Telegraph review on Phantasm's Byrd at the Wigmore Hall: Byrd’s music made to glow with an inner light.

If Mahlerian excess and Beethovenian excitement are what light your fire, the pleasures of a consort of viols – six antique stringed instruments ranging from treble to bass – might seem just too quietly refined. Add the fact that this concert was entirely devoted to Elizabethan composer William Byrd, a man “naturally disposed towards gravity and piety” as a contemporary observer put it, and you have a recipe for something that could surely only appeal to a handful of fervent devotees, like those obscure Spanish artists who paint only small still-lifes of cabbages and wine-jugs.

 

But if the composer is great, as Byrd undoubtedly was, an evening-long immersion is bound to reveal all kinds of things lurking under an apparently unvaried surface. That was the case with this superb concert from Phantasm, one of the best viol consorts around (ok, it’s not a crowded field, but there are others). These players know how to aerate Byrd’s smooth weave of independent lines, by slipping in telling pauses. They enliven the dances by pointing up the ingenious way Byrd makes the melodies skip across the regular underlying tread. Viol consorts often play with a perfectly smooth reedy sound, but these players – above all the founder and treble violist Laurence Dreyfus – weren’t afraid to warm the sound with a touch of vibrato.
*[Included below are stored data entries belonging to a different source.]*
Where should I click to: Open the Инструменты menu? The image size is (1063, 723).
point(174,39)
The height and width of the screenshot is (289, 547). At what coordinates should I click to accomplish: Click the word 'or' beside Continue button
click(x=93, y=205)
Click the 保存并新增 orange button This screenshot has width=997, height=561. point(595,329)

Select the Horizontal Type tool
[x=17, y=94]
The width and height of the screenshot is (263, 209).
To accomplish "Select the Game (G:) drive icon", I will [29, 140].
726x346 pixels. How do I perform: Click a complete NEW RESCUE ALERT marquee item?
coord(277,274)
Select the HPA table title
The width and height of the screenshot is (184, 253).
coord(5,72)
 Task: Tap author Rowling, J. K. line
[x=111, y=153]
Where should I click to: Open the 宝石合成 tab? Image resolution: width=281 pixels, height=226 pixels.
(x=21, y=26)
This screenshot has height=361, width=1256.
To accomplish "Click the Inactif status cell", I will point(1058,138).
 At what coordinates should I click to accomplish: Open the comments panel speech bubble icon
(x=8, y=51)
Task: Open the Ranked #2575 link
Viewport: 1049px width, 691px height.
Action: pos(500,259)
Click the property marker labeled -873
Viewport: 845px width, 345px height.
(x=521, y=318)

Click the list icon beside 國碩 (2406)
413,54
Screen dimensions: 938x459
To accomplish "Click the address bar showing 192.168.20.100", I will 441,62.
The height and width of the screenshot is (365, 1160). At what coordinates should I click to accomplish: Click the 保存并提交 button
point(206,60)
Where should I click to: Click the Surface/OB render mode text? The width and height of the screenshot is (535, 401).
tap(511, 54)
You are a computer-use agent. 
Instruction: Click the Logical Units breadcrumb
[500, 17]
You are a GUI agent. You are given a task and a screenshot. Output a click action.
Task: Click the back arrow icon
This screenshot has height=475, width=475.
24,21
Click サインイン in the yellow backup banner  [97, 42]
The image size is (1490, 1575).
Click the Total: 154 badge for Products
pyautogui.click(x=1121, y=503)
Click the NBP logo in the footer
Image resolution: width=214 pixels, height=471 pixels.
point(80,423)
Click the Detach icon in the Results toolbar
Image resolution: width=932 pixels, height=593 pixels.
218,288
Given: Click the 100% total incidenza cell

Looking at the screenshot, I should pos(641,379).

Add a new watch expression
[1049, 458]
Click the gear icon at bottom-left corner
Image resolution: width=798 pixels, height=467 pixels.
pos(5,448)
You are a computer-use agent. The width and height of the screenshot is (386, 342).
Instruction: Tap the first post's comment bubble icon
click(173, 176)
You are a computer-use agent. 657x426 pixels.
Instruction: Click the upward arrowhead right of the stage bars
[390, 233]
All this, plus a surprising variety of tone and weight, made the dark-brown world of Byrd’s music glow with an inner light. The three movements from Byrd’s four-part Mass were indeed filled with gravity and piety, but the feeling was so intense that one didn’t miss the absence of words (and as the programme notes reminded us, sacred music was often transferred to instruments in those days).

The Fantasias were serious too, but in a completely different way, each instrument chasing its neighbour in an ingenious contrapuntal pile-up that by the end was almost hectic. The four In Nomine stood out for their extraordinary spicy harmonic clashes, an effect the players clearly relished.

 

At the opposite pole were the dances, the stately Pavan and skipping Galliard, which in these performances really did skip. Most engaging of all were the fantasias on popular tunes, which kept leaping eccentrically from one tempo to another, a tricky effect that the players managed with aplomb. By the end they had proved that Byrd’s expressive world was surprisingly roomy, and full of quiet intensity and surprise.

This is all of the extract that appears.